Most major card issuers now show the merchant category on individual transactions within their online portal or mobile app. Look for it in the transaction detail view, usually near the merchant name or address. Some issuers label it explicitly as “merchant category” or “category code,” while others display a plain-language description like “Grocery Stores” or “Restaurants” without showing the four-digit number. Reviewing a few past transactions is the quickest way to see how your bank classifies the merchants where you shop most.
Visa also offers a Supplier Locator tool on its website that lets you search for a specific business and see its assigned code before you make a purchase.
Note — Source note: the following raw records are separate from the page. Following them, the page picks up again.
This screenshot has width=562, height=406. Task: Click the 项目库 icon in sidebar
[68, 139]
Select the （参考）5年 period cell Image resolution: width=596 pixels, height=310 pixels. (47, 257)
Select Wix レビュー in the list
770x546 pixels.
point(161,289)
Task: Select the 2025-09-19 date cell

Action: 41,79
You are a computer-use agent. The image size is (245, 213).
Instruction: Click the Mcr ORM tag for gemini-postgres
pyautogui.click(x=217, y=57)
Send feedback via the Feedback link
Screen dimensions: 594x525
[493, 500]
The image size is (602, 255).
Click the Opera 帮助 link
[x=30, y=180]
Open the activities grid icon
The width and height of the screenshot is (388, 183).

This is useful if you’re trying to determine in advance whether a merchant will trigger a bonus rewards category. Business owners can verify their own code by checking their merchant processing statements or calling their acquiring bank directly — the code should appear on the monthly statement alongside transaction summaries.
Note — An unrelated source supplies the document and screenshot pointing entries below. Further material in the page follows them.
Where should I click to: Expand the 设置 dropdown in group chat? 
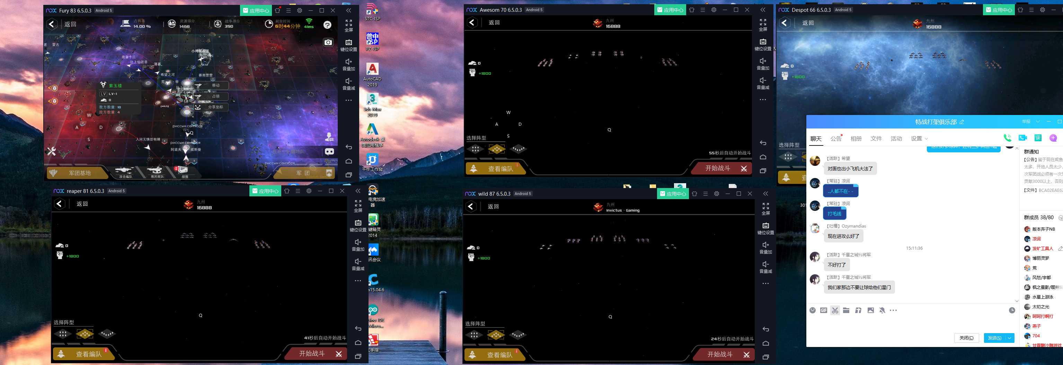919,139

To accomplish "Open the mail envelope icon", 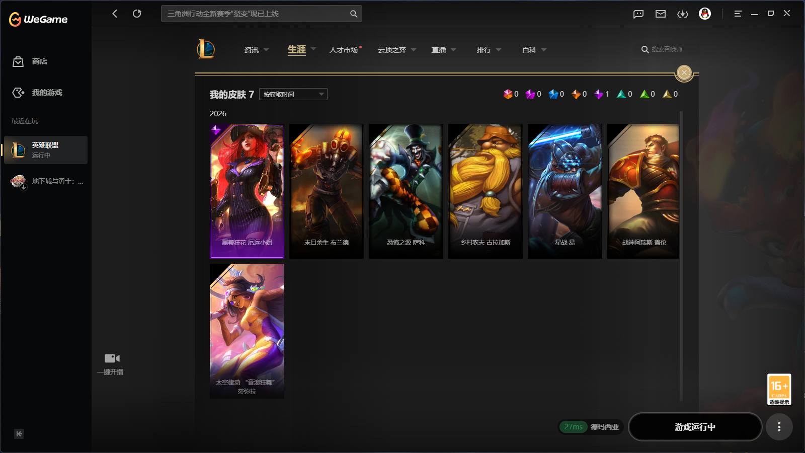I will [x=661, y=14].
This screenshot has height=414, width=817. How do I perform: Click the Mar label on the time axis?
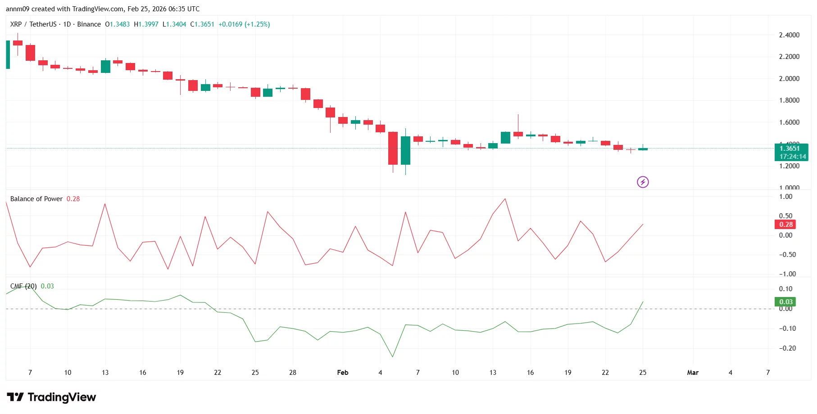693,373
If you’re a merchant and your code doesn’t match your primary business, the path to a correction runs through your acquiring bank. The acquirer is responsible for assigning accurate codes, and Visa’s rules require that merchants undergo adequate due-diligence review to ensure the data is correct.2Visa. Visa Merchant Data Standards Manual Start by contacting your acquirer’s merchant services department with documentation showing your primary revenue source. If the acquirer agrees the code is wrong, they can update it — for Visa transactions, the acquirer submits a completed Merchant Category Code Request Form through the Visa Access portal, and Visa reviews the request and notifies the bank of its decision.
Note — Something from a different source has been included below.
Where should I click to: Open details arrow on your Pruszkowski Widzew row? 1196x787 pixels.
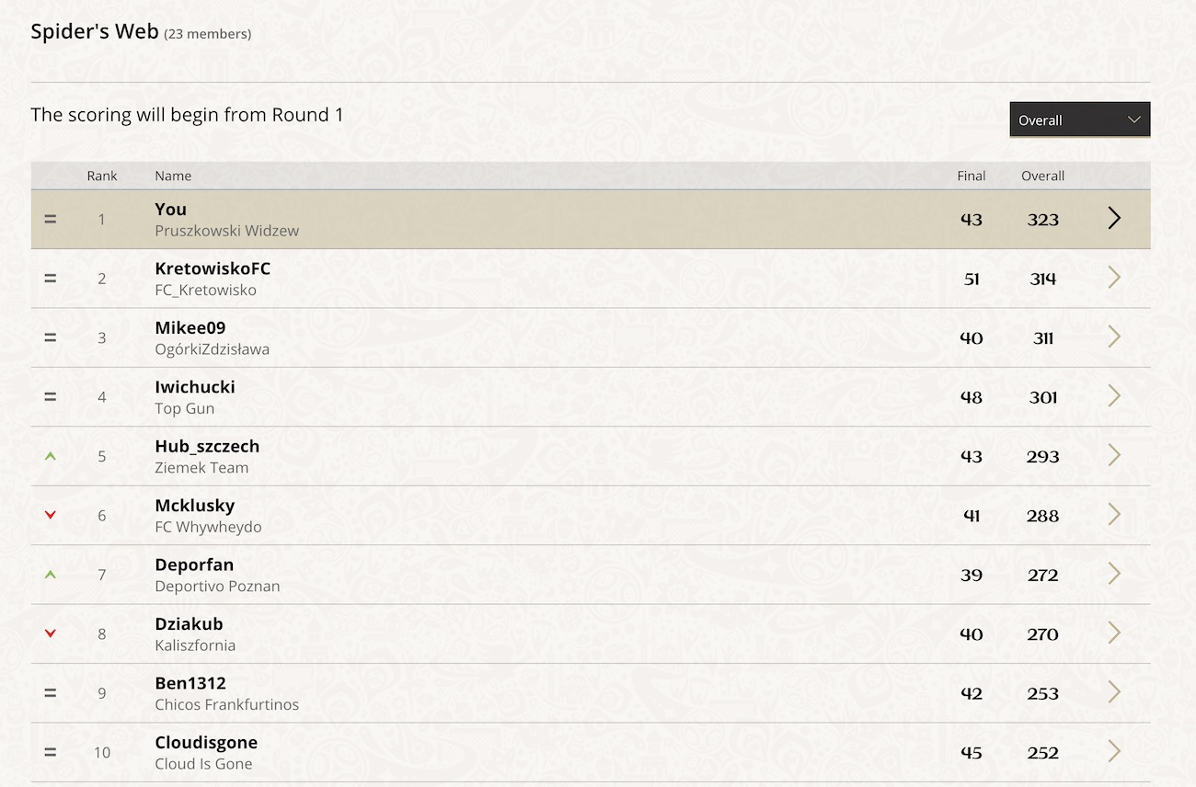coord(1114,218)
If you need an entirely new code that doesn’t exist yet — say your business model genuinely doesn’t fit any current category — the acquirer can petition Visa or the ISO’s maintenance agency to create one. This happened in September 2022 when the ISO created a new code specifically for firearms retailers. That decision immediately became politically contentious: as of early 2025, roughly 20 states have passed laws prohibiting the use of the firearms code, while three states have mandated it. The conflicting state-level approaches led Visa, Mastercard, and American Express to pause implementation entirely in March 2023, and the code remains in limbo.
For consumers, the options are far more limited. If a merchant’s code costs you bonus rewards, your card issuer will almost certainly tell you the code is set by the acquiring bank and there’s nothing they can adjust on their end. The only real workaround is strategic: identify which merchants earn your bonus categories and which don’t, then use the card that gives the best base rate for merchants coded outside your preferred categories. Carrying two or three cards with complementary bonus structures is the most reliable way to work around MCC limitations rather than fighting them.